Metodología

Cómo evaluamos antes de recomendar

Principio: una herramienta no es mejor por tener más funciones. Es mejor si resuelve bien un problema concreto para la persona adecuada y no añade más trabajo del que quita.

Criterios para software

Criterios para compras físicas

Afiliación y transparencia

Intégralo puede recibir comisión por algunos enlaces. Esa comisión no convierte una opción mediocre en recomendación. Si una herramienta no encaja, lo correcto es decirlo o no recomendarla.

Cómo actualizamos

Los precios, planes y condiciones cambian. Por eso las recomendaciones comerciales deben revisarse antes de publicar enlaces reales o actualizar una comparativa importante.

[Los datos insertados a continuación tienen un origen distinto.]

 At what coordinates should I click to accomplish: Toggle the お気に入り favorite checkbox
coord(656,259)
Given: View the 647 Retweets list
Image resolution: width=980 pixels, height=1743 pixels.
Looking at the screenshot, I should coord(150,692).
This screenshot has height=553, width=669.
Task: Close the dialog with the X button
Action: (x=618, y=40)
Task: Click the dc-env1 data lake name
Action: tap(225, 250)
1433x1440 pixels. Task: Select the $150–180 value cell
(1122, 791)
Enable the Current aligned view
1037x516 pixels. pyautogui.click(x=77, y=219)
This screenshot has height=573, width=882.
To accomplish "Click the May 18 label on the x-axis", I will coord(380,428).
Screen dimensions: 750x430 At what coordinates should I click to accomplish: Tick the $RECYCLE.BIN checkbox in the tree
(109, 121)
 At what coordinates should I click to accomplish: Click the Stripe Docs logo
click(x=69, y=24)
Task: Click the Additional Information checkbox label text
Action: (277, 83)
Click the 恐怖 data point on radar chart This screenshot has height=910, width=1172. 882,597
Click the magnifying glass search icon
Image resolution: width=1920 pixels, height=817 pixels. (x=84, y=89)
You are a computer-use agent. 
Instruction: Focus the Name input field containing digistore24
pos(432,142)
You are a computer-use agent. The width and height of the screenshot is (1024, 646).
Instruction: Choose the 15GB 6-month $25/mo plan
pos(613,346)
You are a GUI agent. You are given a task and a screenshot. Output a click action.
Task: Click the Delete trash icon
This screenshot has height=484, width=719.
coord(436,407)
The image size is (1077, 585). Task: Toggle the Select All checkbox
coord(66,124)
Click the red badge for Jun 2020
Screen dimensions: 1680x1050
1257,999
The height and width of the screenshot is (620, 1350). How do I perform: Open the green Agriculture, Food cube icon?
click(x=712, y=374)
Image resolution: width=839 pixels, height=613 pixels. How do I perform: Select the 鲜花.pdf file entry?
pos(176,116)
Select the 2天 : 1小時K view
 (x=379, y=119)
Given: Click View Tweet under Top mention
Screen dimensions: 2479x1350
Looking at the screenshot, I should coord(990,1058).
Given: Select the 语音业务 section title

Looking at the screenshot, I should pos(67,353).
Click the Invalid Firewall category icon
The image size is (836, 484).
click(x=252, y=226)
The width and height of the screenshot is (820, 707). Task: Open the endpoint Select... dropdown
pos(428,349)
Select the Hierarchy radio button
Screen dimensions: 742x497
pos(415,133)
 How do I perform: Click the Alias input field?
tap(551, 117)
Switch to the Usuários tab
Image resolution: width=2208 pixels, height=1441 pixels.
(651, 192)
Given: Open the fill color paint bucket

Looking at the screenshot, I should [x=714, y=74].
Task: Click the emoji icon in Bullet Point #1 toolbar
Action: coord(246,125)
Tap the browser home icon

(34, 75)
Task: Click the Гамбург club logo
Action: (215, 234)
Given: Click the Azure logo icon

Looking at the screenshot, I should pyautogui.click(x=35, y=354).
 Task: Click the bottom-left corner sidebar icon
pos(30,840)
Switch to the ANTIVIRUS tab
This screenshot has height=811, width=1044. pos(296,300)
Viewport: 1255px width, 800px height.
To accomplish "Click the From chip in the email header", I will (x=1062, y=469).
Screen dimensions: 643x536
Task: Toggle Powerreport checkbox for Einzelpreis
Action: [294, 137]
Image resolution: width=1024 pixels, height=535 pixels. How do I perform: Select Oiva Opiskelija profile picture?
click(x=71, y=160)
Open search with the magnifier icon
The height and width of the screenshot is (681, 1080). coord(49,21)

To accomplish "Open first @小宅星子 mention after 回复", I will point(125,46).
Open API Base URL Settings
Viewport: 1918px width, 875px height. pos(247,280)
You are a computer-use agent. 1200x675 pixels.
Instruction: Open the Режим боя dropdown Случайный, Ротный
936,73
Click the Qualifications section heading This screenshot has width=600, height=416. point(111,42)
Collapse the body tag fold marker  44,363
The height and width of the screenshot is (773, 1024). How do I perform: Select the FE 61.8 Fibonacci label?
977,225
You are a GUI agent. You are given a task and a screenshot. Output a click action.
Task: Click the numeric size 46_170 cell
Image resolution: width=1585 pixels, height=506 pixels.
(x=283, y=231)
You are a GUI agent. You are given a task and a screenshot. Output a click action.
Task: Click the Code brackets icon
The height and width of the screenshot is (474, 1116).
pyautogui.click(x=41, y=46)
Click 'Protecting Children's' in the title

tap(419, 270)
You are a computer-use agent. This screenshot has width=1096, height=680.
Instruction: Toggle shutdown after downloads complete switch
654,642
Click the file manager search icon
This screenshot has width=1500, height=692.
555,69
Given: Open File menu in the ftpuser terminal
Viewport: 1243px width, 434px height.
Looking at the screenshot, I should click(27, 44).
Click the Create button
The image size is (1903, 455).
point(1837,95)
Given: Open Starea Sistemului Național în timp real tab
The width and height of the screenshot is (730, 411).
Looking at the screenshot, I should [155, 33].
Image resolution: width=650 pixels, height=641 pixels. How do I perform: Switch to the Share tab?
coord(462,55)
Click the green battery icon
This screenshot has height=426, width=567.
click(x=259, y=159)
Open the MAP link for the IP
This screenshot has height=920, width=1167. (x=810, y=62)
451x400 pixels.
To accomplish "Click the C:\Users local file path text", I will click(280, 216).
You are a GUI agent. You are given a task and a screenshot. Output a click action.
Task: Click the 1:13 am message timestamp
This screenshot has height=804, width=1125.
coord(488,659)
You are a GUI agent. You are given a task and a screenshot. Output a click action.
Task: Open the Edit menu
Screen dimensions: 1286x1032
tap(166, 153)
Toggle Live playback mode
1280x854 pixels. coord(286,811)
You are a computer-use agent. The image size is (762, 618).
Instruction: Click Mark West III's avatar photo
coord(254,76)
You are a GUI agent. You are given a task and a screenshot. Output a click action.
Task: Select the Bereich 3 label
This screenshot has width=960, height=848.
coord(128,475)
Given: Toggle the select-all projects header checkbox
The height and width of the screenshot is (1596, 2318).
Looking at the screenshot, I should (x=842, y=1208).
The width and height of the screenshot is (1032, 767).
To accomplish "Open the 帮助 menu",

Qué significa “recomendado”

Cuando decimos “recomendado” no queremos decir “la única opción” ni “la más barata siempre”. Queremos decir que, para ese caso de uso, merece estar entre las primeras opciones a revisar.

Criterios desplegables

Qué miramos antes de poner una herramienta por delante de otra.

Facilidad de uso

Valoramos si una persona no técnica puede empezar sin depender de un consultor, una configuración larga o tutoriales interminables.

Coste real

No miramos solo el precio inicial: revisamos límites, usuarios incluidos, renovaciones, comisiones, permanencias y cuándo empieza a salir caro.

Riesgo de dependencia

Preferimos herramientas que permitan exportar datos, cancelar sin trampas y no dejar bloqueado un proceso crítico del negocio.

Encaje con el caso de uso

Una herramienta potente puede ser mala compra si el negocio solo necesita algo simple. La recomendación depende del momento, tamaño y uso real.